TAREFA ATRIBUÍDA 1 —
Nos registros, reescreva somente as linhas começando na que contém "Describe the element at coordinates (342, 15)" e terminando na que contém "legend-item: AlreadyCleared is". Substitua "screenshot" por "screen capture" e mantenha todo o resto sem alteração.

Mesmo quando o presidente foi por fim coagido a usar a palavra “pesaroso”, em vista da ampliação e exacerbação da má reputação dos Estados Unidos em todo o mundo, o foco do pesar ainda parecia ser o estrago causado à pretensão americana de uma superioridade moral, ao seu objetivo hegemônico de levar “a liberdade e a democracia” ao ignorante Oriente Médio. Sim, o senhor Bush disse em Washington no dia 6 de maio, ao lado do rei Abdullah II, da Jordânia, que estava “pesaroso pela humilhação padecida pelos prisioneiros iraquianos e por seus familiares”. Mas prosseguiu e disse que estava “igualmente pesaroso porque as pessoas que viram essas fotos não compreenderam a verdadeira natureza e coração dos Estados Unidos”.
O fato de o esforço americano no Iraque ter sido sintetizado por essas imagens deve parecer “injusto” para aqueles que viam alguma justificativa numa guerra que de fato derrubou um dos tiranos monstruosos dos tempos modernos. Uma guerra, uma ocupação, é inevitavelmente uma imensa tapeçaria de ações. O que torna algumas ações representativas e outras não? A questão não é se a tortura foi praticada por indivíduos (ou seja, “não por todo mundo”), mas se foi sistemática. Autorizada. Sancionada. Todas as ações são praticadas por indivíduos. A questão não é se a maioria ou a minoria dos americanos pratica tais atos, mas se a natureza da política desenvolvida por esse governo e as hierarquias aplicadas para implementá-la tornam tais atos prováveis.

REGISTROS EXIBIDOS —
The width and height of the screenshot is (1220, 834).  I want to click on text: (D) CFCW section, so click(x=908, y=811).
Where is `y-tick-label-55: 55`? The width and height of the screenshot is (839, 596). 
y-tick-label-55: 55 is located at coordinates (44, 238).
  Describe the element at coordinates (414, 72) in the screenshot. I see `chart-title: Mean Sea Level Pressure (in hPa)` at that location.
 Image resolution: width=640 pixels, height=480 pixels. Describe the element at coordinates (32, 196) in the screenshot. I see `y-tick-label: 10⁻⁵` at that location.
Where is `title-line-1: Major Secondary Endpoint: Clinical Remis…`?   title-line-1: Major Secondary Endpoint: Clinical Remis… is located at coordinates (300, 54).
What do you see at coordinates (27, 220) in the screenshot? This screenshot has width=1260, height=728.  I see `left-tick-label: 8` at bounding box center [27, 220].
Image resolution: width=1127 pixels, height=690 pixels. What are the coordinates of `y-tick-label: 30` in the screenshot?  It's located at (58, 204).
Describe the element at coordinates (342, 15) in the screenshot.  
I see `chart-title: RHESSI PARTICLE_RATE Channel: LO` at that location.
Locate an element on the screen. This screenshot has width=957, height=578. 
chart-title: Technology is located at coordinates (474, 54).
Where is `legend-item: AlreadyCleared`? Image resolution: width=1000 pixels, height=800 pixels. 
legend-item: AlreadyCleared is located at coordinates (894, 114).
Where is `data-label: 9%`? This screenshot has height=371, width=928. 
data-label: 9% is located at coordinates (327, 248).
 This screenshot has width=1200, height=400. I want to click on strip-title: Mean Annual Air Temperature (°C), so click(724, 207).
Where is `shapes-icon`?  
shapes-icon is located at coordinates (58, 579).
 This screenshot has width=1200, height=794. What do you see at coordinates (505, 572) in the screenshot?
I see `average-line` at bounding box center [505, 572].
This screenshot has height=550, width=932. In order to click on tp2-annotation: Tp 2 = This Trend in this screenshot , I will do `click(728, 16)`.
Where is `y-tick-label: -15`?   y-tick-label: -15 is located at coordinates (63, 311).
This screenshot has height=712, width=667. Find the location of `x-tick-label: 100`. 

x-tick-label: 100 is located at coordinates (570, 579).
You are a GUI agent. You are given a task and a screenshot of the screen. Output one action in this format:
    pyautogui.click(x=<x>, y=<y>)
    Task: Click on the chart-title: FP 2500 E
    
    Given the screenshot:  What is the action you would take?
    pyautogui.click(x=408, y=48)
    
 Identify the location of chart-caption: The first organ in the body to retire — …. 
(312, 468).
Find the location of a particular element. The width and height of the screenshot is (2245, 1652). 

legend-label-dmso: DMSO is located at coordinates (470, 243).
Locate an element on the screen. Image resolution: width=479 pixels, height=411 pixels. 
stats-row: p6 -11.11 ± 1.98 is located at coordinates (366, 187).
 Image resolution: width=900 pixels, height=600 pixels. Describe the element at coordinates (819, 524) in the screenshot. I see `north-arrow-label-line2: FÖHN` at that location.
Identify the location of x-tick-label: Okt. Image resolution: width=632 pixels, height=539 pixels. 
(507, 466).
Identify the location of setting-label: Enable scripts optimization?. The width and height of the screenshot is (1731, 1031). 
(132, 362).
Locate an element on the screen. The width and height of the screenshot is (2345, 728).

TAREFA ATRIBUÍDA 2 —
Reproduza, sem qualquer alteração, a passagem do trecho selecionado começando em "O fato de o" e terminando em "tais atos prováveis.".

RESPOSTA 1 —
Describe the element at coordinates (342, 15) in the screen capture.  
I see `chart-title: RHESSI PARTICLE_RATE Channel: LO` at that location.
Locate an element on the screen. This screen capture has width=957, height=578. 
chart-title: Technology is located at coordinates (474, 54).
Where is `legend-item: AlreadyCleared`? Image resolution: width=1000 pixels, height=800 pixels. 
legend-item: AlreadyCleared is located at coordinates (894, 114).

RESPOSTA 2 —
O fato de o esforço americano no Iraque ter sido sintetizado por essas imagens deve parecer “injusto” para aqueles que viam alguma justificativa numa guerra que de fato derrubou um dos tiranos monstruosos dos tempos modernos. Uma guerra, uma ocupação, é inevitavelmente uma imensa tapeçaria de ações. O que torna algumas ações representativas e outras não? A questão não é se a tortura foi praticada por indivíduos (ou seja, “não por todo mundo”), mas se foi sistemática. Autorizada. Sancionada. Todas as ações são praticadas por indivíduos. A questão não é se a maioria ou a minoria dos americanos pratica tais atos, mas se a natureza da política desenvolvida por esse governo e as hierarquias aplicadas para implementá-la tornam tais atos prováveis.